[Saved data entries]

□ □ □

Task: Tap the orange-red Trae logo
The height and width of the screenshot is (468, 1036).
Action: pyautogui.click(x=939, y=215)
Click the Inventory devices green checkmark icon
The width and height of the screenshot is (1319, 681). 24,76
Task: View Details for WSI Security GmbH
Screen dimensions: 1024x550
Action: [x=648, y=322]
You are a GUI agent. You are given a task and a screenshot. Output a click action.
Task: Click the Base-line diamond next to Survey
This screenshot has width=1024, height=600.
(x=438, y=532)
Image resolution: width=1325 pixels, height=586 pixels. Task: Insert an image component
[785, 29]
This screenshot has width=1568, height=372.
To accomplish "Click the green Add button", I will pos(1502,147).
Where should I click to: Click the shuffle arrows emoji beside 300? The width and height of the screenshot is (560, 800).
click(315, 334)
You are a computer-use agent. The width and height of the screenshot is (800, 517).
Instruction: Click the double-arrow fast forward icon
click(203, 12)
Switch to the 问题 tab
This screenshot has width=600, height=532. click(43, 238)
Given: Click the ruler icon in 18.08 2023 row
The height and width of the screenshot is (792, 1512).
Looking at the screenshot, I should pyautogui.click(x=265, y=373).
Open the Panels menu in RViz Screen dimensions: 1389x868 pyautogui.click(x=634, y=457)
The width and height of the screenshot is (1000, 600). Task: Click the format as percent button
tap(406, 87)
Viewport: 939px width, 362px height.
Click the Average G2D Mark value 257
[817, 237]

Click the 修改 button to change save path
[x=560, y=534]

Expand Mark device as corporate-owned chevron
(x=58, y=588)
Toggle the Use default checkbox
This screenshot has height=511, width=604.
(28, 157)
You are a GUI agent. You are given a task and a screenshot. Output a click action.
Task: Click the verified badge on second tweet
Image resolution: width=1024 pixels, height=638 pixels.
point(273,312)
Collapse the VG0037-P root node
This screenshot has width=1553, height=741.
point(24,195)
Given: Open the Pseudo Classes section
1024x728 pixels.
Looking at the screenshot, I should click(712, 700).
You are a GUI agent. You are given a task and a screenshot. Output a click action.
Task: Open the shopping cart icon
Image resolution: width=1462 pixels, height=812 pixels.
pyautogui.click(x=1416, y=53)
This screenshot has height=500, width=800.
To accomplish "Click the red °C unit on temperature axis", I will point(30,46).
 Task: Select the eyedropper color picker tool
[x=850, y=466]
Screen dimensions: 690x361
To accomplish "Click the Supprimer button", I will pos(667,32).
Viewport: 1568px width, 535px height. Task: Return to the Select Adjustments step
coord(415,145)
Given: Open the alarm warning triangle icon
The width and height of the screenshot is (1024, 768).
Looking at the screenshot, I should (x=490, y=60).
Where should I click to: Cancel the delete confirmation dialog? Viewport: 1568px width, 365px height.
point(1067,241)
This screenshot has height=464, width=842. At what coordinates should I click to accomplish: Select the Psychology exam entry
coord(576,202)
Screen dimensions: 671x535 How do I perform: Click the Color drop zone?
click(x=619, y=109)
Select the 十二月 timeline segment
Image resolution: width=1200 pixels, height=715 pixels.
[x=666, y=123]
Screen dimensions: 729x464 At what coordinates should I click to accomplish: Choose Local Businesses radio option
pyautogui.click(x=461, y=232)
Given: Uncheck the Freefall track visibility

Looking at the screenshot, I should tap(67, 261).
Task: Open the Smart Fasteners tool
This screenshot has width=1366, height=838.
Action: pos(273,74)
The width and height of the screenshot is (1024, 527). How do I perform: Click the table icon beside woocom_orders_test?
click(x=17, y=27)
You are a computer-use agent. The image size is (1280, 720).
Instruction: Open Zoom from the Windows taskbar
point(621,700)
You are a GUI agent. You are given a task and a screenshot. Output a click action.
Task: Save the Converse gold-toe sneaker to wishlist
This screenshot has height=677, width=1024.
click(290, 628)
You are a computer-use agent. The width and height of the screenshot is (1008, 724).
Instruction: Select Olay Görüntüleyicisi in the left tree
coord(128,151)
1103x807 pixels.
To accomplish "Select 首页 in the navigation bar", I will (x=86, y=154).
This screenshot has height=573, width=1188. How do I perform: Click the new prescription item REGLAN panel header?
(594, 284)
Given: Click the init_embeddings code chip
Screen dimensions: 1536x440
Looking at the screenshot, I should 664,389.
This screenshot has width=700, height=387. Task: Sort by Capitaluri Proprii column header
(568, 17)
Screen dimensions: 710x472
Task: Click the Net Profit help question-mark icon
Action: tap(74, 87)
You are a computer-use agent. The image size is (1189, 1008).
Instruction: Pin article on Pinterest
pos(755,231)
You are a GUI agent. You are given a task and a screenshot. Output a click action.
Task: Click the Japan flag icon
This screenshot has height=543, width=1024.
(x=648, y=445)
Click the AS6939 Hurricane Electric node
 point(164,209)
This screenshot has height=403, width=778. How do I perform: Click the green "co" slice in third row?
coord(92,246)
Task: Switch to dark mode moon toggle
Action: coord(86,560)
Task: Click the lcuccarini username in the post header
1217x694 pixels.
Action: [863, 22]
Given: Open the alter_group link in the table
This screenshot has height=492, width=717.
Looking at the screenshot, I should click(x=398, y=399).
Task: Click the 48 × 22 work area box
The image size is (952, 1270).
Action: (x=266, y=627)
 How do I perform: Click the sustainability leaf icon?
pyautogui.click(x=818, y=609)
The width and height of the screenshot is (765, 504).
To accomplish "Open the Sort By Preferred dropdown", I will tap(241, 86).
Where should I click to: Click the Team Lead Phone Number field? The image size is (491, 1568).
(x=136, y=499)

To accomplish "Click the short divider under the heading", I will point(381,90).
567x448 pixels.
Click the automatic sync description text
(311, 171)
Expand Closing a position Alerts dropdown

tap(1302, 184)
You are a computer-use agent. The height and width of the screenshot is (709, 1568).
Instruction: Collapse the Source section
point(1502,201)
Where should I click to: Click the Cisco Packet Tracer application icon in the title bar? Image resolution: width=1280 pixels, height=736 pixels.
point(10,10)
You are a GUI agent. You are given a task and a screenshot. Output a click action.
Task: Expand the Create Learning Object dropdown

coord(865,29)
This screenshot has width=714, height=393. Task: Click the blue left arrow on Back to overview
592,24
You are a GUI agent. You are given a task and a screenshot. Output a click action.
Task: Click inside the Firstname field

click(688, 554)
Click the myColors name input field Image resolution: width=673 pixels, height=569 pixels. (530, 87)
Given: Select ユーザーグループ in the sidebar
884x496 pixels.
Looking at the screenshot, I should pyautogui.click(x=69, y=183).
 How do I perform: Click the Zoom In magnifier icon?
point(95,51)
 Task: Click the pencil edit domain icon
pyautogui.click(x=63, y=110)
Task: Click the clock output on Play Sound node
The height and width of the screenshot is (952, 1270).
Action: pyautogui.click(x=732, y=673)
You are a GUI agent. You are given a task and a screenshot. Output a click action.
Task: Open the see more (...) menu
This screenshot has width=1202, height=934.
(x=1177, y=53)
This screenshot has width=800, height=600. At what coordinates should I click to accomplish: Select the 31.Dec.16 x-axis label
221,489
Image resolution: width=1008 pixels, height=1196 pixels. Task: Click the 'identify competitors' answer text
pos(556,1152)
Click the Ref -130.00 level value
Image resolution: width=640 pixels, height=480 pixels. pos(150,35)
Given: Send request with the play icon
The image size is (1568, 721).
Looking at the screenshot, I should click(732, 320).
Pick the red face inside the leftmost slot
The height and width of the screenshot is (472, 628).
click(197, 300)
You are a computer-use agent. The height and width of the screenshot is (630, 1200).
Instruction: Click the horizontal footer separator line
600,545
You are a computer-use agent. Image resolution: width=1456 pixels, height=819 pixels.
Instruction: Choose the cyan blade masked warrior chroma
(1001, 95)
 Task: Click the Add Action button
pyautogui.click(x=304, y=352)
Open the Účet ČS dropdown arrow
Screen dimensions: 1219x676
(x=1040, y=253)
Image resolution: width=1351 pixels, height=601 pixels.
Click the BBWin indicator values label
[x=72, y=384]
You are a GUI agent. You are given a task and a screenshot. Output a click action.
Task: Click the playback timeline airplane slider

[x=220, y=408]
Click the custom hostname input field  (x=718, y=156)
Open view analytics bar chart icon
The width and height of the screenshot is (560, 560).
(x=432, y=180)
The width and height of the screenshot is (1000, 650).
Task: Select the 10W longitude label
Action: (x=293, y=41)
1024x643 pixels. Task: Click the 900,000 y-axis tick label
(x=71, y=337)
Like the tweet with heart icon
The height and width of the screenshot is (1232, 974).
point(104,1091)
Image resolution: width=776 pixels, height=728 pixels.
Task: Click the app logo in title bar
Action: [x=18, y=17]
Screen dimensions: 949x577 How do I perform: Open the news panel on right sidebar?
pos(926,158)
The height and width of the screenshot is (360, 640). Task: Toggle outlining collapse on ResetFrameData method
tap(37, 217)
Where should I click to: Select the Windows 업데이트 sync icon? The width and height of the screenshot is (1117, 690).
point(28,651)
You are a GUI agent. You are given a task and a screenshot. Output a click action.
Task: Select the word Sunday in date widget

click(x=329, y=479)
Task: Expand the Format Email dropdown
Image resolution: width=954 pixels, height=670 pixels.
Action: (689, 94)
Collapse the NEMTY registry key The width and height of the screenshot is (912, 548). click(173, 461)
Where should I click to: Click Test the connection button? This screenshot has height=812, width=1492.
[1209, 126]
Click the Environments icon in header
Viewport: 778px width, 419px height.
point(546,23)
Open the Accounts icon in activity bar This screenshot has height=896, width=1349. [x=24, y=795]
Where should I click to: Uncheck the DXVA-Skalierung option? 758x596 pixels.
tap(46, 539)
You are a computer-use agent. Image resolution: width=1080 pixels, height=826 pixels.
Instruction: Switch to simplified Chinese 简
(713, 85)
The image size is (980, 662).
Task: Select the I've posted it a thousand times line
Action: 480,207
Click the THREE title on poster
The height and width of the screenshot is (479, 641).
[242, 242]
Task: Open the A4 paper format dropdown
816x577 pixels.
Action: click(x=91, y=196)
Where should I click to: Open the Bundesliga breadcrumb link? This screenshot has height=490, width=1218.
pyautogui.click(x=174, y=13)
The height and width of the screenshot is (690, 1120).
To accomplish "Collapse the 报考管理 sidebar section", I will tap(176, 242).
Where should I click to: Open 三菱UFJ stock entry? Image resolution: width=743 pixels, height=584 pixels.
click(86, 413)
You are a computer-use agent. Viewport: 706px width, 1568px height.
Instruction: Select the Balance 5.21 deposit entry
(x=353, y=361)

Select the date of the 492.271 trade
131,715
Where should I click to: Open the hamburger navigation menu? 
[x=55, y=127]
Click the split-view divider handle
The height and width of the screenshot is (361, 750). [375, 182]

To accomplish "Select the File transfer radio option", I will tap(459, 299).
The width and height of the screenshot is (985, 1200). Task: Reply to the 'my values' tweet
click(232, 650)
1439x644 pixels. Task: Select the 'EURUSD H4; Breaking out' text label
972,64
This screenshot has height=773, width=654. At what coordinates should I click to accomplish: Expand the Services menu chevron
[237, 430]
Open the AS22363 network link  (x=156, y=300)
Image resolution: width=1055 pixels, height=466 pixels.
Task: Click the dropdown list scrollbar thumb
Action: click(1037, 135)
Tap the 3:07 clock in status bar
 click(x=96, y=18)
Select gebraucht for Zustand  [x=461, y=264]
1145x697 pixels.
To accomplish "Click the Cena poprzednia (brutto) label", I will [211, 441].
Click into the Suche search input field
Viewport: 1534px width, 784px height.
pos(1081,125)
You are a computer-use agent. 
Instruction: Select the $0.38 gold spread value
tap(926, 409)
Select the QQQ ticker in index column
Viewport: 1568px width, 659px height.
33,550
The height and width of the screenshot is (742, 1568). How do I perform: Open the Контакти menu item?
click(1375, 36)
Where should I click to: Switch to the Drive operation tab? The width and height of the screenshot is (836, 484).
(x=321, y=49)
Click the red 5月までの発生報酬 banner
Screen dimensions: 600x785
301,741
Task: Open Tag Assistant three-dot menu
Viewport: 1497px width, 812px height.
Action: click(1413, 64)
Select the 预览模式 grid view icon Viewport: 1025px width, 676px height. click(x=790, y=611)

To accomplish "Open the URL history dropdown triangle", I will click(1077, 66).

□ □ □

▶ **What needs to be done**
Going down from the first line of the entries above, restate each line word for word until the line holding "Given: Open the Pseudo Classes section" is done.

▶ **Exercise answer**
Task: Tap the orange-red Trae logo
The height and width of the screenshot is (468, 1036).
Action: pyautogui.click(x=939, y=215)
Click the Inventory devices green checkmark icon
The width and height of the screenshot is (1319, 681). 24,76
Task: View Details for WSI Security GmbH
Screen dimensions: 1024x550
Action: [x=648, y=322]
You are a GUI agent. You are given a task and a screenshot. Output a click action.
Task: Click the Base-line diamond next to Survey
This screenshot has width=1024, height=600.
(x=438, y=532)
Image resolution: width=1325 pixels, height=586 pixels. Task: Insert an image component
[785, 29]
This screenshot has width=1568, height=372.
To accomplish "Click the green Add button", I will pos(1502,147).
Where should I click to: Click the shuffle arrows emoji beside 300? The width and height of the screenshot is (560, 800).
click(315, 334)
You are a computer-use agent. The width and height of the screenshot is (800, 517).
Instruction: Click the double-arrow fast forward icon
click(203, 12)
Switch to the 问题 tab
This screenshot has width=600, height=532. click(43, 238)
Given: Click the ruler icon in 18.08 2023 row
The height and width of the screenshot is (792, 1512).
Looking at the screenshot, I should pyautogui.click(x=265, y=373).
Open the Panels menu in RViz Screen dimensions: 1389x868 pyautogui.click(x=634, y=457)
The width and height of the screenshot is (1000, 600). Task: Click the format as percent button
tap(406, 87)
Viewport: 939px width, 362px height.
Click the Average G2D Mark value 257
[817, 237]

Click the 修改 button to change save path
[x=560, y=534]

Expand Mark device as corporate-owned chevron
(x=58, y=588)
Toggle the Use default checkbox
This screenshot has height=511, width=604.
(28, 157)
You are a GUI agent. You are given a task and a screenshot. Output a click action.
Task: Click the verified badge on second tweet
Image resolution: width=1024 pixels, height=638 pixels.
point(273,312)
Collapse the VG0037-P root node
This screenshot has width=1553, height=741.
point(24,195)
Given: Open the Pseudo Classes section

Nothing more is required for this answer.